Virgin Orbit Aims to Send First Commercial Cubesats to Mars

 

The small, standardized satellites known as “Cubesats” have increased access to space — many launches include caches of Cubesats along with the main payload. Those tiny satellites are all hanging out around Earth, but that could change soon. Virgin Orbit, the rocket-based spinoff of Virgin Galactic, has signed a deal with Polish satellite company SatRevolution to send the first commercial Cubesats to Mars in 2022.

Richard Branson’s Virgin Galactic aims to send people into space for a few minutes at a time using an unusual rocket-powered spaceplane. The company has been testing its designs for years, and it hasn’t always gone as planned. Virgin Orbit takes a similarly unusual approach to reach space. The company’s LauncherOne rocket won’t ignite its engines on the ground. Instead, it will attach to a conventional Boeing 747 airplane that carries it to a high altitude. Releasing the rocket up there reduces fuel consumption and makes it cheaper to reach space.

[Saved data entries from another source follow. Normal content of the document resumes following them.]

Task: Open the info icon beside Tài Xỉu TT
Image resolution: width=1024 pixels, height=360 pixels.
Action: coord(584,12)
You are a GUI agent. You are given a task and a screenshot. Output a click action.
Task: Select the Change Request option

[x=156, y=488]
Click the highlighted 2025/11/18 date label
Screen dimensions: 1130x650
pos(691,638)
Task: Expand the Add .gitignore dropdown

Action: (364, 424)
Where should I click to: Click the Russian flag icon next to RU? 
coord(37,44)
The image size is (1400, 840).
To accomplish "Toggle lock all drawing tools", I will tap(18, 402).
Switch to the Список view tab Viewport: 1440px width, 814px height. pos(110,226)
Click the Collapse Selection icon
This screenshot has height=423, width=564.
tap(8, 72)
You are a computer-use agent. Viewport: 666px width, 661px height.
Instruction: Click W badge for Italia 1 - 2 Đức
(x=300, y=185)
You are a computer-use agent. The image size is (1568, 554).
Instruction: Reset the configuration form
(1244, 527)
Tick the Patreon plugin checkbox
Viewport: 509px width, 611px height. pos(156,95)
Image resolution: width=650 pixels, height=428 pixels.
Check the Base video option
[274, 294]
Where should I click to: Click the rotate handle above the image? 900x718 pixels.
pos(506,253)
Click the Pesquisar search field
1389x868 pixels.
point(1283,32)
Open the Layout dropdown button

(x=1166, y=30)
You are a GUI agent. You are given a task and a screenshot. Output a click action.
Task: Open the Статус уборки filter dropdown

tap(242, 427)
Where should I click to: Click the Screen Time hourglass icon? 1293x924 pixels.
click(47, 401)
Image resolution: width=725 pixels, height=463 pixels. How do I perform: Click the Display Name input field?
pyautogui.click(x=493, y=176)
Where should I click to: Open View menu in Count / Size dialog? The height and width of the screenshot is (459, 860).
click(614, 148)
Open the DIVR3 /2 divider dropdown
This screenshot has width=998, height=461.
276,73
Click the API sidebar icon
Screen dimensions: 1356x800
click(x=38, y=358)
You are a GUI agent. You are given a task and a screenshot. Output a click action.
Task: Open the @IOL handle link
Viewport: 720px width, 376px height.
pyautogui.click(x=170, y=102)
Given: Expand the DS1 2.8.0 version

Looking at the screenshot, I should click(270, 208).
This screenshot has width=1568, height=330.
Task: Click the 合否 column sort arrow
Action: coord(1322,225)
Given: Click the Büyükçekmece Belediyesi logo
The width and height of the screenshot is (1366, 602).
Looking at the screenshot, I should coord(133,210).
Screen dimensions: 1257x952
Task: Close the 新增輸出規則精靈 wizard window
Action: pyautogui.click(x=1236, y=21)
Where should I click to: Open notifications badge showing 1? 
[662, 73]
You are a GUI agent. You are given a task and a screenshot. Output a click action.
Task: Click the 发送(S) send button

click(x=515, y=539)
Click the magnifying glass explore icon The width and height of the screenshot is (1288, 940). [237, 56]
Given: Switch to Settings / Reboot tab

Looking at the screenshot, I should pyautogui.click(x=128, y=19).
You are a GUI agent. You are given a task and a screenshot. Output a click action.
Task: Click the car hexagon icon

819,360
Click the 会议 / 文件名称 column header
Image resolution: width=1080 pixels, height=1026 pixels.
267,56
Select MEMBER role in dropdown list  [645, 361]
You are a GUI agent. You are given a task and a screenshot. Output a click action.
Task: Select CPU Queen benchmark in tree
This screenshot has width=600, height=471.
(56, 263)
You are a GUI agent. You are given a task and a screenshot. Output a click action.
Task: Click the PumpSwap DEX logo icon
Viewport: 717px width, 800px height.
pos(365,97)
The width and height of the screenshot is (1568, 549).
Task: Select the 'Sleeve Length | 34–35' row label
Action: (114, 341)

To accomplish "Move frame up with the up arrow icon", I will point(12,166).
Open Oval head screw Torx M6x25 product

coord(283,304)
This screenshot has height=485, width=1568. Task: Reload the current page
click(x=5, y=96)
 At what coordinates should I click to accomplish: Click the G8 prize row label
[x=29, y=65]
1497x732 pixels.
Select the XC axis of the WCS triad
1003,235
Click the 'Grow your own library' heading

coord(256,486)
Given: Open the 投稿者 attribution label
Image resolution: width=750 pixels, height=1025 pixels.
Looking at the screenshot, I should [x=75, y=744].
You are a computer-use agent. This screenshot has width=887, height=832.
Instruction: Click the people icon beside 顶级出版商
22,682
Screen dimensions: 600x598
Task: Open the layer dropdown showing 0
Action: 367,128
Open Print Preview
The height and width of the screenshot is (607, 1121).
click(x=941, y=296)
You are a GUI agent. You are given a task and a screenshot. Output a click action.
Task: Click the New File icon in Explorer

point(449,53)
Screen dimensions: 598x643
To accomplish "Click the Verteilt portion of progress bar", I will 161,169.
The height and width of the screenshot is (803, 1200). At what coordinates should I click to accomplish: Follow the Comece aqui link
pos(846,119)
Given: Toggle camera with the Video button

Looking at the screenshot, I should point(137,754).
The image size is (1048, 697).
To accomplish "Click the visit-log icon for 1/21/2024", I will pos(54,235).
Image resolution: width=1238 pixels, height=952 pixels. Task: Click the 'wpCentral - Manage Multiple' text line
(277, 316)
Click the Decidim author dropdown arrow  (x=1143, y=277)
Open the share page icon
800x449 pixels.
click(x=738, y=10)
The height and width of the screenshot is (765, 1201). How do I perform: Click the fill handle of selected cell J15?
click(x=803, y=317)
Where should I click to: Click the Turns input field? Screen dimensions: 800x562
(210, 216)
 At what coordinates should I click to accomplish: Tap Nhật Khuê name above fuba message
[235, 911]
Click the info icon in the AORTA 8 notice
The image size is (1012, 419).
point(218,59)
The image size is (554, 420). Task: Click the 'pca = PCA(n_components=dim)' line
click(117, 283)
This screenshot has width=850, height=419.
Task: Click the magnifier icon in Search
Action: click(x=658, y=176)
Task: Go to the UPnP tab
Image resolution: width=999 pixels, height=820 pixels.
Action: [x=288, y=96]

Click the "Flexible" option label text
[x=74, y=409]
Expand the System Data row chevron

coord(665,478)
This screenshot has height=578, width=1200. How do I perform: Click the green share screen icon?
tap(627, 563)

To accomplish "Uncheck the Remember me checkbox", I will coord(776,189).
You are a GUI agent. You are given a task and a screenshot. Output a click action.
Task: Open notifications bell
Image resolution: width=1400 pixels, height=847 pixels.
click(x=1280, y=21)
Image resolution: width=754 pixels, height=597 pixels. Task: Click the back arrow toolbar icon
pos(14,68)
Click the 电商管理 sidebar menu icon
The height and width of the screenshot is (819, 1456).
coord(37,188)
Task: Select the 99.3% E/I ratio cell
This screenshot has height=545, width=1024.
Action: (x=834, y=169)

NASA’s InSight lander is currently alone on Mars, but it made the trip to the red planet with company. A pair of Cubesats called Mars Cube One (MarCO A and MarCO B) traveled along with it as a proof of concept that Cubesats could operate on interplanetary missions. NASA lost contact with these satellites (as expected) several weeks after InSight landed, but the success of Mars Cube One has convinced SatRevolution and Virgin Orbit that such spacecraft can contribute to our understanding of other planets.

Virgin Orbit has completed a drop test with LauncherOne, but the rocket hasn’t flown yet.

SatRevolution, which is working with a consortium of Polish universities and companies, hasn’t provided precise details on what it hopes to accomplish. Well, other than being able to pat itself on the back about being the first to send commercial Cubesats to Mars. It says that Cubesats could capture photos, measure radiation levels, and more. Presumably, the Cubesats will perform flybys of Mars like Mars Cube One. To enter orbit, they would need powerful engines to reduce speed.

Before the Cubesats can head for Mars, Virgin Orbit needs to finish work on the LauncherOne system. The 70-foot rocket has been loaded aboard Virgin Orbit’s 747 carrier for “captive carry” and drop tests, but it hasn’t ignited its engines in the air yet. Virgin Orbit hopes to conduct its first orbital test by the end of 2019.